Answer: $a = 5$ or $a = -7$ Explain
This is a question about solving a quadratic equation by finding two numbers that multiply to the constant and add to the middle term's coefficient (also known as factoring). . The solving step is:

First, I looked at the equation: $a^2 + 2a - 35 = 0$. My goal is to find what 'a' has to be to make the whole thing equal to zero.

I thought about two special numbers. These numbers needed to:
1. Multiply together to give -35 (the number without 'a').
2. Add together to give 2 (the number in front of 'a').
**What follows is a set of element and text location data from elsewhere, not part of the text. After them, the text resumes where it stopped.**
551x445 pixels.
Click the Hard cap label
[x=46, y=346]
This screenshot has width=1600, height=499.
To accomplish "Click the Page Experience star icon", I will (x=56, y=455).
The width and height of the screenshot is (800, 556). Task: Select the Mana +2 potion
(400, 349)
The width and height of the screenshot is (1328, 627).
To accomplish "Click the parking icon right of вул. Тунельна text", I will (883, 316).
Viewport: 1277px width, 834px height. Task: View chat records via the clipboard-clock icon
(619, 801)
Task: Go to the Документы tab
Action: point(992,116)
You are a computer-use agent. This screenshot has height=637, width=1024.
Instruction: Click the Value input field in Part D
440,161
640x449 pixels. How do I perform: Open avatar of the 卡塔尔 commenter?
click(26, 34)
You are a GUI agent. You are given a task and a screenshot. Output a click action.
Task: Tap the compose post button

I listed pairs of numbers that multiply to 35: (1 and 35), (5 and 7).
Since the product is -35, one number has to be positive and the other negative.
Since the sum is +2, the bigger number (ignoring the sign for a moment) must be positive.

So, I tried 7 and -5.
Let's check them:
Multiply: $7 \times (-5) = -35$ (Perfect!)
Add: $7 + (-5) = 2$ (Perfect!)

This means I can rewrite the equation like this: $(a - 5)(a + 7) = 0$.

For two things multiplied together to be zero, one of them *has* to be zero. So, either:
1. $a - 5 = 0$, which means $a = 5$.
2. $a + 7 = 0$, which means $a = -7$.

Finally, I checked my answers:
If $a = 5$: $5^2 + 2(5) - 35 = 25 + 10 - 35 = 35 - 35 = 0$. (It works!)
If $a = -7$: $(-7)^2 + 2(-7) - 35 = 49 - 14 - 35 = 49 - 49 = 0$. (It works too!)